There are times when language cannot sufficiently express the complexities of our inner psyche. As a consequence, we must play with form, language, and punctuation in order to create new ways to evoke empathic responses in others. Krikler’s poetry is designed to be read aloud and the tone in which she recites it is calm and matter-of-fact. When read on paper, errant commas, eternal sentences, and fragmented stanzas indicate the incoherence of the brain and body trying to process traumatic events. The “screeching sound” is the non-verbal response to a pain that cannot be put into words though it emerges from the voice box. Where she cannot verbalise her feelings, she does so vicariously through her pencil with which she writes.


On the impetus to create, Krikler hints at the healing powers of the creative process.


“Instead of hoarding old memories, I wanted to write poems, make fake blood, learn how to use Final Cut Pro and collaborate with friends” – Krikler


It is the act of creating art that engages the artist in new sensory, affective, and cognitive experiences which cathartically extricate them from an inescapable and overwhelming vortex of traumatic wallowing.

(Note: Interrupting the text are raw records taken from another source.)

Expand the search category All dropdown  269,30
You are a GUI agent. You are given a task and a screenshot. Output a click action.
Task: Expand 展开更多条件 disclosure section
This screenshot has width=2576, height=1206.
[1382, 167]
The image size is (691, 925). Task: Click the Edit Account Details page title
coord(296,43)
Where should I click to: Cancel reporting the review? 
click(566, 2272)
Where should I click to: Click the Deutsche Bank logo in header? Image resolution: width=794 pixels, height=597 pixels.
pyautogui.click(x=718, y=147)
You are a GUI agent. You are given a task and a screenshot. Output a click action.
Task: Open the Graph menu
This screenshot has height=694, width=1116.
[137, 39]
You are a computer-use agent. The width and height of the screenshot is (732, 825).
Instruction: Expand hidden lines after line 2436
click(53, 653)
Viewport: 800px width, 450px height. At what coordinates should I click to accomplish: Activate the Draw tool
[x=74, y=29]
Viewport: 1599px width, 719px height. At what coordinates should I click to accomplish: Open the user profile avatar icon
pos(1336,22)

Through making CHICKENPOX, Krikler and Mitchell transition from the dissociative experience of the traumatic flashbacks described in When I Look Back I Think Of It Like A Film and, from them, create something that is grotesque yet beautiful, private yet universal, unclean yet purifying.



Still from CHICKENPOX


CHICKENPOX is available to view at: https://vimeo.com/703410874


CHICKENPOX was written, directed, edited and performed by Angelica Krikler.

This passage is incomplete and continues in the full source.